In re World Imports Ltd., Civ. A. No. 14-4920, Bankr. No. 13-15929 (E.D. Pa. Jan. 19, 2016) [click for opinion]
Appellants Fujian Zhangshou Foreign Trade Co., Ltd. and Haining Washeng Sofa Co., Ltd. were claimants in the bankruptcy filing of World Imports, Ltd. ("World Imports"), each seeking allowance and payment of administrative claims pursuant to 11 U.S.C. § 503(b)(9). A claimant seeking allowance and payment of an administrative claim must establish: (1) the vendor sold goods to the debtor; (2) the goods werereceived by the debtor within 20 days prior to the filling; and (3) the goods were sold to the debtor in the ordinary course of business. It was undisputed in this case that the Appellants were vendors who sold goods to World Imports in the ordinary course of business and shipped the goods from China "free on board" ("FOB").
The only issue remaining was whether World Imports received the goods from Appellants within 20 days prior to the bankruptcy filing. Although Appellants shipped the goods from China more than 20 days before the bankruptcy filing, World Imports took physical possession of the goods fewer than 20 days before the filing. Because the bankruptcy statute does not define the term "receive," the court was tasked with determining whether the authority controlling the definition was international commercial law or non-bankruptcy state law.
The Bankruptcy Court determined that international trade law was the controlling authority, but also noted that state law could provide a rule of decision for the gaps in federal statutes so long as the state law did not contravene an established federal law. Because the United States has adopted the United Nations Convention on Contracts for the International Sale of Goods ("CISG"), the court determined that federal law was established, and application of the UCC would be improper.
Appellants appealed to the U.S. District Court for the Eastern District of Pennsylvania, arguing that the Uniform Commercial Code ("UCC"), which defines "receipt" as taking "physical possession of [the goods]," should apply. The court, however, ultimately affirmed the Bankruptcy Court's decision to apply international trade law, including the CISG, over the UCC, reasoning that uniform federal law had displaced state law as to matters involving international relations. It first determined that the CISG applied to the transactions at issue, reasoning that the CISG applies to all contracts for the sale of goods between parties whose places of business are in different signatory states as long as the parties have not specifically elected to exclude the CISG's application. Both the United States and China are signatories to the CISG, and there was no indication that the parties here opted to exclude the CISG's application.
The court further observed that, although the CISG does not specifically define "receive," Articles 7(2) and 9(2) of that treaty endorse the interpretative approach whereby matters governed by the CISG, but not expressly settled by it, should be interpreted in conformity with private international law and widely known international trade usage.

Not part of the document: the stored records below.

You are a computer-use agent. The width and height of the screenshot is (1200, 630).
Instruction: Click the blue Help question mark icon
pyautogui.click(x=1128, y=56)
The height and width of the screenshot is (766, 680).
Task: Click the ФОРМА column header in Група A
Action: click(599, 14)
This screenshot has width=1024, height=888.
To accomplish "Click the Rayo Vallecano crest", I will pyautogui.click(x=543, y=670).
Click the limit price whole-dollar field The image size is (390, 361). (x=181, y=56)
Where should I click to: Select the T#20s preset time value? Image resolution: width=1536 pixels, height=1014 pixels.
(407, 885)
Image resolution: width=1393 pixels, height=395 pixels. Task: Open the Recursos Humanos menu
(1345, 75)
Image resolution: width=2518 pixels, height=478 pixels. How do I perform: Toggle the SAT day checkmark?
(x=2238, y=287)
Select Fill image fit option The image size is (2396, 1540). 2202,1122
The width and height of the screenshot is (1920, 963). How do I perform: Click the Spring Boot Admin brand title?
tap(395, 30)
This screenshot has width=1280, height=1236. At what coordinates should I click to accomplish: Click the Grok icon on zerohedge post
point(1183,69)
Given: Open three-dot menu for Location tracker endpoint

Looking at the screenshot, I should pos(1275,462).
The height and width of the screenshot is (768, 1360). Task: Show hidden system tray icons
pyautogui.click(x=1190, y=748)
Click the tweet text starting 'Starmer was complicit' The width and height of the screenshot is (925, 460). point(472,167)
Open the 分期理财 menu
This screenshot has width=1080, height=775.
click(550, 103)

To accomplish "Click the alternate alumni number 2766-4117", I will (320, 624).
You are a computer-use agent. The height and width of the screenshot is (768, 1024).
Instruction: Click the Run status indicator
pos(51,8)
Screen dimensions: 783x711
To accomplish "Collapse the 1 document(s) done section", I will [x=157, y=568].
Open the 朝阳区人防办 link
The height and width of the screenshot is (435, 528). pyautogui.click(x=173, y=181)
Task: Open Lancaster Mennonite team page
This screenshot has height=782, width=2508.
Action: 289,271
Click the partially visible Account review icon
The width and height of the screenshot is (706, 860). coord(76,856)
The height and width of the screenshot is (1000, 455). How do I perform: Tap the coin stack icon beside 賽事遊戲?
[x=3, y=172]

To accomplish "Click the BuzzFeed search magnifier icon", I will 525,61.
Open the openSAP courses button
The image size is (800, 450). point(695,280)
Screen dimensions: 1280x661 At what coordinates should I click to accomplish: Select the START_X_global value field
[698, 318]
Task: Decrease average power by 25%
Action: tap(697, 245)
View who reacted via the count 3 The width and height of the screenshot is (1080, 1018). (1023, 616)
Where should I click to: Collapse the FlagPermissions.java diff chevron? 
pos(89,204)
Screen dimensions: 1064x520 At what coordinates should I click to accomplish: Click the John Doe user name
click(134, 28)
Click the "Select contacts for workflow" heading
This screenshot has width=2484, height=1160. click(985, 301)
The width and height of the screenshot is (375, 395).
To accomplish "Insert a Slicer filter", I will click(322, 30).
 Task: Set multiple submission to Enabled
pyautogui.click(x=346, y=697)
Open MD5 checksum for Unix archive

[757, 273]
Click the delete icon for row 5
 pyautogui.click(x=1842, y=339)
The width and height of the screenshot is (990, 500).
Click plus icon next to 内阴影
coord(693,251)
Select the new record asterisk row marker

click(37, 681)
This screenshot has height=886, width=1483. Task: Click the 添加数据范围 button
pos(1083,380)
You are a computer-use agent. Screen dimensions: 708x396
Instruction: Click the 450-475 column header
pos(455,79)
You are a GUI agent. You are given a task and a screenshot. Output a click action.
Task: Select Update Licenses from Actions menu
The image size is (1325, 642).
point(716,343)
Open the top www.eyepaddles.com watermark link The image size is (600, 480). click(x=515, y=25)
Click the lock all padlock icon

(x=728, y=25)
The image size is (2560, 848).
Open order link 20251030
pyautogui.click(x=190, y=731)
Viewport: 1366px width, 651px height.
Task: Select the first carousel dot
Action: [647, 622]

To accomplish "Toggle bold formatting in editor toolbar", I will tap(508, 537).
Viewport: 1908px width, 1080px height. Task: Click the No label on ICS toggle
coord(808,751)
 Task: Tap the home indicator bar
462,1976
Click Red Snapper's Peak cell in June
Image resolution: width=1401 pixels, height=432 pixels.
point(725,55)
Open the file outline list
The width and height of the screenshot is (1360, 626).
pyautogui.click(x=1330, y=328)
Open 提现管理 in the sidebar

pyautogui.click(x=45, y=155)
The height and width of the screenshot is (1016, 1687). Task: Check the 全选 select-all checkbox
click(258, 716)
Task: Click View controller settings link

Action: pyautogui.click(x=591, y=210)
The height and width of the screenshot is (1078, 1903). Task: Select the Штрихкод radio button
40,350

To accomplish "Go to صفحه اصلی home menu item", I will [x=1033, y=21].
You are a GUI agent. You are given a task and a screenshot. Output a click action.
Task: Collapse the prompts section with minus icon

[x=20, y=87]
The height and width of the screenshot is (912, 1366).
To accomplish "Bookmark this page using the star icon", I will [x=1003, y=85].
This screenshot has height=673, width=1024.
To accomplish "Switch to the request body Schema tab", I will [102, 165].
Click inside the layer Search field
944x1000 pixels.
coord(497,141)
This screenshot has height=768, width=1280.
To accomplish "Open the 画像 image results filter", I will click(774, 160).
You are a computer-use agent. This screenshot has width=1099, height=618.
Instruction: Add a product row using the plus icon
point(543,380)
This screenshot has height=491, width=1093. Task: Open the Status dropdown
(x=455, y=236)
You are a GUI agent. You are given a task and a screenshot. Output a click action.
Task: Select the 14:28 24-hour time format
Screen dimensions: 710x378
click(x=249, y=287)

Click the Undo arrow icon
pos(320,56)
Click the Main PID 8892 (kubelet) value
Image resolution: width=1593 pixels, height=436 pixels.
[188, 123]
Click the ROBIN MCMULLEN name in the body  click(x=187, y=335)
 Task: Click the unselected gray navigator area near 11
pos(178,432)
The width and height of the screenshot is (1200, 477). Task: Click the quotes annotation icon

The court added that the International Commerce Commission ("ICC") had memorialized this approach by defining a number of commercial terms commonly used in international trade, called "Incoterms."
Although the Incoterms did not specifically define "receive," the court found the Incoterms definition of "FOB" (which was applicable in this case) was instructive. That definition states that "the risk of loss of or damage to the goods passes when the goods are on board the vessel, and the buyer bears all costs from that moment onwards." Relying on this definition, the court found that the relevant date for purposes of determining whether claims are eligible for administrative expense priority is the date on which the goods were shipped. Because of this, the goods at issue were shipped more than 20 days before the bankruptcy filing, and as such, Appellants' claims did not warrant an administrative priority.